1995 plane crash in Mongolia

MIAT Mongolian Airlines Flight 557 was a scheduled domestic passenger flight in Mongolia from Ulaanbaatar to Mörön. On 21 September 1995, the Antonov An-24 crashed on approach to Mörön, killing 41 out of the 42 people on board. This incident stands as the deadliest aviation accident in Mongolian history.

== Aircraft ==
The aircraft involved was an Antonov An-24RV manufactured by Aviant in 1975 and delivered to MIAT Mongolian Airlines during the era of the Mongolian People's Republic under the aircraft registration BNMAU10103 (displayed as БНМАУ-10103). Subsequently the registration МТ-1008 had been allocated, but this was not taken up at the time of the crash.

== Accident ==
The flight was carrying 37 passengers and six crew members from Ulaanbaatar to Mörön. During the journey, the crew made the decision to switch to visual flight, considering the visibility to be adequate. However, while descending on the approach, the pilots initiated the descent prematurely. Consequently, at approximately 12:30, the aircraft collided with the Choho Geologloh Uul mountain, killing all six crew members and 36 of the 37 passengers. The sole survivor was a man named Ulziibayar Sanjaa.

Provided material:
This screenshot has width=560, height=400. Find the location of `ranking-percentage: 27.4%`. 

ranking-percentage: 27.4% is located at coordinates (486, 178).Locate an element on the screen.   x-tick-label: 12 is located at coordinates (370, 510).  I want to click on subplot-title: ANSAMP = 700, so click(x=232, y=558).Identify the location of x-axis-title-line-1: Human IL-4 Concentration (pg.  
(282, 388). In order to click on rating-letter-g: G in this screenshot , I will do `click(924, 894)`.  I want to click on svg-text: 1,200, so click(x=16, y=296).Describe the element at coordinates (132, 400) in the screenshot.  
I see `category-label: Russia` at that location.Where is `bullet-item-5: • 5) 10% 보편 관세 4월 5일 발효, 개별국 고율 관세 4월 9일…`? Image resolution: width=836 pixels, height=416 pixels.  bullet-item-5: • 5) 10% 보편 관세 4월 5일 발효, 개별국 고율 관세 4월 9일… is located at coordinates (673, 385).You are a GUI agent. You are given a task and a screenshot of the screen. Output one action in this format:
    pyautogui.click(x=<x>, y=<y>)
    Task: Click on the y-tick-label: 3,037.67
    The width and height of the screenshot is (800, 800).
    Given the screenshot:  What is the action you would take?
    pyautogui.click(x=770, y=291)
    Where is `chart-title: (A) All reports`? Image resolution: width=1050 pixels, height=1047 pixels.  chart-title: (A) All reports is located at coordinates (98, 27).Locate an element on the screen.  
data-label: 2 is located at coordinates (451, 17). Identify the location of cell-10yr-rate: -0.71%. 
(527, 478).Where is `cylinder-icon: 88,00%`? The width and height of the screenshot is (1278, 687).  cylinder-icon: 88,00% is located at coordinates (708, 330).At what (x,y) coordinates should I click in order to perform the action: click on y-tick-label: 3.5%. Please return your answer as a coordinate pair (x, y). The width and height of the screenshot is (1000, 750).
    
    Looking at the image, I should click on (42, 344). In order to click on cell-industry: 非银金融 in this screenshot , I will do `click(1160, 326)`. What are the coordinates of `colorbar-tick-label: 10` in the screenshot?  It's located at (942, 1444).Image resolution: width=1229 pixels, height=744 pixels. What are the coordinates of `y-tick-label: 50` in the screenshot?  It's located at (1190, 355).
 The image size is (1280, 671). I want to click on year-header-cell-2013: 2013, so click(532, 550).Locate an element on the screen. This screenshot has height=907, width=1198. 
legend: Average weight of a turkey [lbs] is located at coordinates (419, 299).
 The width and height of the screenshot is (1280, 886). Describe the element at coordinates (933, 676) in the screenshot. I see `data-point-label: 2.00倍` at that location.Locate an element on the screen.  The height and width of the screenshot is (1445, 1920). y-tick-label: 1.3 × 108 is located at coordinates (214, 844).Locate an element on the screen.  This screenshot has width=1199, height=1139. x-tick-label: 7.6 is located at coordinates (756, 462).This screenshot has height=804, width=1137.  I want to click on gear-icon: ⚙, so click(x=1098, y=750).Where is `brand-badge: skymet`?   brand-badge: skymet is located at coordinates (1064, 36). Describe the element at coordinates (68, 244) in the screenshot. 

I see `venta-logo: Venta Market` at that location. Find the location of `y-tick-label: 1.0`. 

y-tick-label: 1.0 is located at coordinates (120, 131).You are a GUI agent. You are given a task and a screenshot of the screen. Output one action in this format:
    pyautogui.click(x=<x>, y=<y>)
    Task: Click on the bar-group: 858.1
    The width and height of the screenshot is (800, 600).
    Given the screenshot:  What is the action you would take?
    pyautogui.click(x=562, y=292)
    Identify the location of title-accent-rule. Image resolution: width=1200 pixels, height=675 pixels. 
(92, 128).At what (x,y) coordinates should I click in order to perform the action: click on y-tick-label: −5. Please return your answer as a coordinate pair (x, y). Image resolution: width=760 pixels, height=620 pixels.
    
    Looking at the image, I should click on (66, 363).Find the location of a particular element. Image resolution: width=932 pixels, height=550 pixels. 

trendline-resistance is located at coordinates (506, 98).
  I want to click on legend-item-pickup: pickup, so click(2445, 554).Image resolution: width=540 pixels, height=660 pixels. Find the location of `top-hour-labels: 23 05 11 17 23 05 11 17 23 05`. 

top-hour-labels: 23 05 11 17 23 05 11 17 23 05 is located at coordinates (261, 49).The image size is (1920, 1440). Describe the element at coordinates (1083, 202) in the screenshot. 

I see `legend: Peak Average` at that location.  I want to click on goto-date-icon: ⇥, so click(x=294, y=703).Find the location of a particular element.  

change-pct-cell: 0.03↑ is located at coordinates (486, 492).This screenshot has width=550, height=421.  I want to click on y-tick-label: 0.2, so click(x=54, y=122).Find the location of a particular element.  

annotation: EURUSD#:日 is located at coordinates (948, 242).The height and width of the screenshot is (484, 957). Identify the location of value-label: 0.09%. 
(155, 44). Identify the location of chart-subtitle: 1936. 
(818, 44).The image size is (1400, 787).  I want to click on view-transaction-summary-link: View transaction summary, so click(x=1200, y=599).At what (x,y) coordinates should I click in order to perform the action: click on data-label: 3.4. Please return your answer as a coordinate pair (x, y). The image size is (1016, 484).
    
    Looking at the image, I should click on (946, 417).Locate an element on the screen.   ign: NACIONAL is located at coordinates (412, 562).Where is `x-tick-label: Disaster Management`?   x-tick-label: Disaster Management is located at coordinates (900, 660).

Task A: Can you reproduce the Flight 557 article from "MIAT Mongolian Airlines Flight" to "in Mongolian history.", but swap "deadliest" for "most fatal"?
Task B: According to the Flight 557 article, who was the only person to survive the crash?
Work only from the Flight 557 article; the rows play no part.

Result A:
MIAT Mongolian Airlines Flight 557 was a scheduled domestic passenger flight in Mongolia from Ulaanbaatar to Mörön. On 21 September 1995, the Antonov An-24 crashed on approach to Mörön, killing 41 out of the 42 people on board. This incident stands as the most fatal aviation accident in Mongolian history.

Result B: Ulziibayar Sanjaa